*Your goal*: Can you copy out, unchanged, the lines of the material from the one containing "Screen dimensions: 624x393" through the one containing "(x=225, y=621)", inclusive?

Data entries
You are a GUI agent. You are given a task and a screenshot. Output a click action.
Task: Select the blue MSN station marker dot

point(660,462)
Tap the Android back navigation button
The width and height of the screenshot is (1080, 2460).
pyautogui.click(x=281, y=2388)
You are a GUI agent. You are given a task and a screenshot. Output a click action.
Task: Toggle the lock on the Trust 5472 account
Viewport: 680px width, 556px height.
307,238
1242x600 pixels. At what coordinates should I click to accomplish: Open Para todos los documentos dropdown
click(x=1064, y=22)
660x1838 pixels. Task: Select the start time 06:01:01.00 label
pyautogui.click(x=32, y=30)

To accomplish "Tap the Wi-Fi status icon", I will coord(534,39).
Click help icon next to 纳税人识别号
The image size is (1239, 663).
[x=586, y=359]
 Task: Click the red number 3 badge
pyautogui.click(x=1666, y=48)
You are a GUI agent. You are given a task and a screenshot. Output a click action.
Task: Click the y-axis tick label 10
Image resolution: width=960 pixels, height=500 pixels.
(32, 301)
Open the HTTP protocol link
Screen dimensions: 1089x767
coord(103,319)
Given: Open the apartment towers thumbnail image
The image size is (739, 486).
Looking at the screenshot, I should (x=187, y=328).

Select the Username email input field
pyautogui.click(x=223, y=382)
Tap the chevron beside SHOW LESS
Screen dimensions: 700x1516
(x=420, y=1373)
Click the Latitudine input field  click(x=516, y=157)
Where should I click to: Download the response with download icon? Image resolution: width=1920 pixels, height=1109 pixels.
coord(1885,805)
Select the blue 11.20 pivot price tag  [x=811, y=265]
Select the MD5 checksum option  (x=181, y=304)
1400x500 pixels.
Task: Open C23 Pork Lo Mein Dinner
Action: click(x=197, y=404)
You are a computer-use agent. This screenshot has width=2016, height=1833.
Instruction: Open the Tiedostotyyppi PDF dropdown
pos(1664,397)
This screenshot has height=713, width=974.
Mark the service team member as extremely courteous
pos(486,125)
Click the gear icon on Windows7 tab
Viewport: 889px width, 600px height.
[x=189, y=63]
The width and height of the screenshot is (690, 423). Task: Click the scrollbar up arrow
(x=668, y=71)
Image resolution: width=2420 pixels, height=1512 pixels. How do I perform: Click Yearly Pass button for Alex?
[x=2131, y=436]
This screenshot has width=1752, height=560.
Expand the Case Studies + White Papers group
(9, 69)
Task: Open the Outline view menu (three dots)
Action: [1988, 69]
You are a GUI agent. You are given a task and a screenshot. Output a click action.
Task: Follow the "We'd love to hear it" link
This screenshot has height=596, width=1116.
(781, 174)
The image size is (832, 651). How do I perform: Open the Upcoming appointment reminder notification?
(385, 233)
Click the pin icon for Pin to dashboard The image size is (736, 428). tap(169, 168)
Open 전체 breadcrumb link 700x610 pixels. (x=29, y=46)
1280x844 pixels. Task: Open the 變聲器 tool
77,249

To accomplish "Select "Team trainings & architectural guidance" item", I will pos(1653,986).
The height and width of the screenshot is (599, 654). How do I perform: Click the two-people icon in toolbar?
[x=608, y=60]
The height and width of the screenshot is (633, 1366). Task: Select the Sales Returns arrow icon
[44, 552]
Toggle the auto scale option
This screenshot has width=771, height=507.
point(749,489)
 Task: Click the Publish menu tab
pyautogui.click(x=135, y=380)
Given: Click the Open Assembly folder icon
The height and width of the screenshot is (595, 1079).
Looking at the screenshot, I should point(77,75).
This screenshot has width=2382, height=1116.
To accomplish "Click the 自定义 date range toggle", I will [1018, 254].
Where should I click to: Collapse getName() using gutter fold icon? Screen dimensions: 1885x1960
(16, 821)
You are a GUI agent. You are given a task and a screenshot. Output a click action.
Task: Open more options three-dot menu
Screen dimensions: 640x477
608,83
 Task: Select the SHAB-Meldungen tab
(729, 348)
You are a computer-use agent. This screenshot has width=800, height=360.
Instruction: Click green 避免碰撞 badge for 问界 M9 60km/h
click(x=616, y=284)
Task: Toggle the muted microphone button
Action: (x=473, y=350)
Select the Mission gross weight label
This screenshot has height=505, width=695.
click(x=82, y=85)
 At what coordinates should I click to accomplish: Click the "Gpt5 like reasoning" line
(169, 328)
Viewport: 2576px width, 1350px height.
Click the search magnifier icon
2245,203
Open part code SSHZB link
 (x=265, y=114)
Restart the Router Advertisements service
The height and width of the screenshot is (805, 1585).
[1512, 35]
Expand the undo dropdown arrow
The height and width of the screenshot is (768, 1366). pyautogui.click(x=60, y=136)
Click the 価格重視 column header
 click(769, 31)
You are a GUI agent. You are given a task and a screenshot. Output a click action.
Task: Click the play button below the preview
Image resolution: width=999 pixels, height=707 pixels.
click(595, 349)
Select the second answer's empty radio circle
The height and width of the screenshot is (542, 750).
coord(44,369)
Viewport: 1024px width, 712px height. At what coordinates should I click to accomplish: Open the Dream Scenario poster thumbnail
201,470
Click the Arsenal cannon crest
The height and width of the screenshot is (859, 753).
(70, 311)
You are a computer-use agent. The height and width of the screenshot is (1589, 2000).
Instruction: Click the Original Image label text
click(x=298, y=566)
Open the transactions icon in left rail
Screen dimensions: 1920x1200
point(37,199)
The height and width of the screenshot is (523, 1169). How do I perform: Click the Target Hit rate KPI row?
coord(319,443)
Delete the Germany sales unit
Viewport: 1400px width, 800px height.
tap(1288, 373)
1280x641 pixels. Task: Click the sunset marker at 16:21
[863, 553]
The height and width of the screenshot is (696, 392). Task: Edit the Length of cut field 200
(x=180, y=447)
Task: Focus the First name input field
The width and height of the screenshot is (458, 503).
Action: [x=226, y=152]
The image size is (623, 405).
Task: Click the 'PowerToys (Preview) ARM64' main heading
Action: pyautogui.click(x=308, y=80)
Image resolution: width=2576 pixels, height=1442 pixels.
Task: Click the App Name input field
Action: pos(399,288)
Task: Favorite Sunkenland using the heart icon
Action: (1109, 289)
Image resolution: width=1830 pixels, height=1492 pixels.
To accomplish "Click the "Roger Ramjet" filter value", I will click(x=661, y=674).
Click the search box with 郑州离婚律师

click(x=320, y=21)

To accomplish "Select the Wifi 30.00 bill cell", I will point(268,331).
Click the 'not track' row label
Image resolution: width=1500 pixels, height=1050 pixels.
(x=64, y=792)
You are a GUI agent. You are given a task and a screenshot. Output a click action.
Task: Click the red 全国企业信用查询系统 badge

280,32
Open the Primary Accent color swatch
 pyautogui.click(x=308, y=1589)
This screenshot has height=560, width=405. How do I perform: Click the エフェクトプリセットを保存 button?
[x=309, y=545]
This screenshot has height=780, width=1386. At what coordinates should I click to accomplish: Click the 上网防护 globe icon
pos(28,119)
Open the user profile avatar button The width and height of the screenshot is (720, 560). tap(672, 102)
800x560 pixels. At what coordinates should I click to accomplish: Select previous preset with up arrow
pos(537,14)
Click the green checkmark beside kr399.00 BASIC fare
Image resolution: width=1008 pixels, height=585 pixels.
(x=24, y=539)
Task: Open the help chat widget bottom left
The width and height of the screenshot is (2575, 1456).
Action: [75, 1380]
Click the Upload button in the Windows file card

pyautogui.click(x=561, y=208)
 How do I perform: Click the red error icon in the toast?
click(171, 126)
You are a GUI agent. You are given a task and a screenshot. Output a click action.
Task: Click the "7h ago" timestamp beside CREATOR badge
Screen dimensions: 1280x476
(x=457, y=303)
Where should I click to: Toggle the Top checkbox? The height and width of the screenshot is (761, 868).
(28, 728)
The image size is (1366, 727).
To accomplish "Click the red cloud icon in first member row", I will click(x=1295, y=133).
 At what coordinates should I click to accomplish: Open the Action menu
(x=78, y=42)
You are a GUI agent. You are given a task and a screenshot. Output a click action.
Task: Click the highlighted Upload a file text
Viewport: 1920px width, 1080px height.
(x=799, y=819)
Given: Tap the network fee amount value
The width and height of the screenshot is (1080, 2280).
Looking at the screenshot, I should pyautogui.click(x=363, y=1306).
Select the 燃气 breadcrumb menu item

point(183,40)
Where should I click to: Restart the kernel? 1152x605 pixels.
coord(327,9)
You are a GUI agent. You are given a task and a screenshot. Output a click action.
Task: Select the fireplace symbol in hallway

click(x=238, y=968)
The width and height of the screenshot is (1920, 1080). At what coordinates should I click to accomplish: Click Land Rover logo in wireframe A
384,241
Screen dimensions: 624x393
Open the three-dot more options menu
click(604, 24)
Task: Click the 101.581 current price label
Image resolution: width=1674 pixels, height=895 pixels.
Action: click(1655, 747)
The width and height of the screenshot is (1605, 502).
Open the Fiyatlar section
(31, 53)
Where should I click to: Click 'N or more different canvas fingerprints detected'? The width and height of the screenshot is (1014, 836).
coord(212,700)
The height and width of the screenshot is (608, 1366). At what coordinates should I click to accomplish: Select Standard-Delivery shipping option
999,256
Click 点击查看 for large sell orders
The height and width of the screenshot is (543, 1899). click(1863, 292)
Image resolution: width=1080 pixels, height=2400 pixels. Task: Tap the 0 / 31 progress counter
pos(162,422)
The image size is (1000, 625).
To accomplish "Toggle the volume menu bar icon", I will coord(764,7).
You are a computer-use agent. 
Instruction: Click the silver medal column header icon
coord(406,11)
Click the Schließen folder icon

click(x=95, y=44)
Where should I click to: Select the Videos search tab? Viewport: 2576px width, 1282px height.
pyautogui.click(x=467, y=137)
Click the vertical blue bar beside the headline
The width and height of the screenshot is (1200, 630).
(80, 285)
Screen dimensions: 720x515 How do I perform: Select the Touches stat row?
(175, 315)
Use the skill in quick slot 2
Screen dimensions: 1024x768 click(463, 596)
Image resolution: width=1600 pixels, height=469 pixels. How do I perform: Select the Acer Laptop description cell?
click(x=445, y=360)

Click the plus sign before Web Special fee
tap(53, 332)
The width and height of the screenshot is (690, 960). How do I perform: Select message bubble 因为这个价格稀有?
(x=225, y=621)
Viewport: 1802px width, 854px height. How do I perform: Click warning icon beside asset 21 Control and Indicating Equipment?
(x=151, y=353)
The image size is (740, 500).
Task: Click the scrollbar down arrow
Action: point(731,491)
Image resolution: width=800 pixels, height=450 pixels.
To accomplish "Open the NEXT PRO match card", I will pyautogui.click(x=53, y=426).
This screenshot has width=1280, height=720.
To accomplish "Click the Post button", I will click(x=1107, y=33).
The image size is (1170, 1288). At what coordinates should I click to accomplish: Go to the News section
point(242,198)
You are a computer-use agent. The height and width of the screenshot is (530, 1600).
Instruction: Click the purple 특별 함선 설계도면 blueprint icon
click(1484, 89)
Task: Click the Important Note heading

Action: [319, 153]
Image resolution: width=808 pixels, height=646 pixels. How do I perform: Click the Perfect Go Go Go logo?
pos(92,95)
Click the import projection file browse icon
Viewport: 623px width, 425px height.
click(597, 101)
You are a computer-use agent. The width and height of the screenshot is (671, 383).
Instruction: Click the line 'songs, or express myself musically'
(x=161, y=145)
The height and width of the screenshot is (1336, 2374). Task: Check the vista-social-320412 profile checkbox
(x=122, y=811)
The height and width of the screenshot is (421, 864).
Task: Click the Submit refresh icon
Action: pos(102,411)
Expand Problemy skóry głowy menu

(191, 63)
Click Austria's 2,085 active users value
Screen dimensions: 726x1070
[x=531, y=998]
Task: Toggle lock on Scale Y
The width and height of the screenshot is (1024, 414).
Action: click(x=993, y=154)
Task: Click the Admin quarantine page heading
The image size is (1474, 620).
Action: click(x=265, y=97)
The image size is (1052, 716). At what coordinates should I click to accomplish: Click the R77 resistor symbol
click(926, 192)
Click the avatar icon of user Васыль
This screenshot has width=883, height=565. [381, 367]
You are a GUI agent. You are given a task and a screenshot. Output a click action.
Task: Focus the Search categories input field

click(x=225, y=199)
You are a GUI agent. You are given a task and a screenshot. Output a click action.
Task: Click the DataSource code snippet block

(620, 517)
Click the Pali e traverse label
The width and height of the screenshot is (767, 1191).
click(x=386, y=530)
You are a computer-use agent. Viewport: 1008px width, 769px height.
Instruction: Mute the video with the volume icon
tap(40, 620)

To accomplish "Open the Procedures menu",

*Full output*:
Screen dimensions: 624x393
Open the three-dot more options menu
click(604, 24)
Task: Click the 101.581 current price label
Image resolution: width=1674 pixels, height=895 pixels.
Action: click(1655, 747)
The width and height of the screenshot is (1605, 502).
Open the Fiyatlar section
(31, 53)
Where should I click to: Click 'N or more different canvas fingerprints detected'? The width and height of the screenshot is (1014, 836).
coord(212,700)
The height and width of the screenshot is (608, 1366). At what coordinates should I click to accomplish: Select Standard-Delivery shipping option
999,256
Click 点击查看 for large sell orders
The height and width of the screenshot is (543, 1899). click(1863, 292)
Image resolution: width=1080 pixels, height=2400 pixels. Task: Tap the 0 / 31 progress counter
pos(162,422)
The image size is (1000, 625).
To accomplish "Toggle the volume menu bar icon", I will coord(764,7).
You are a computer-use agent. 
Instruction: Click the silver medal column header icon
coord(406,11)
Click the Schließen folder icon

click(x=95, y=44)
Where should I click to: Select the Videos search tab? Viewport: 2576px width, 1282px height.
pyautogui.click(x=467, y=137)
Click the vertical blue bar beside the headline
The width and height of the screenshot is (1200, 630).
(80, 285)
Screen dimensions: 720x515 How do I perform: Select the Touches stat row?
(175, 315)
Use the skill in quick slot 2
Screen dimensions: 1024x768 click(463, 596)
Image resolution: width=1600 pixels, height=469 pixels. How do I perform: Select the Acer Laptop description cell?
click(x=445, y=360)

Click the plus sign before Web Special fee
tap(53, 332)
The width and height of the screenshot is (690, 960). How do I perform: Select message bubble 因为这个价格稀有?
(x=225, y=621)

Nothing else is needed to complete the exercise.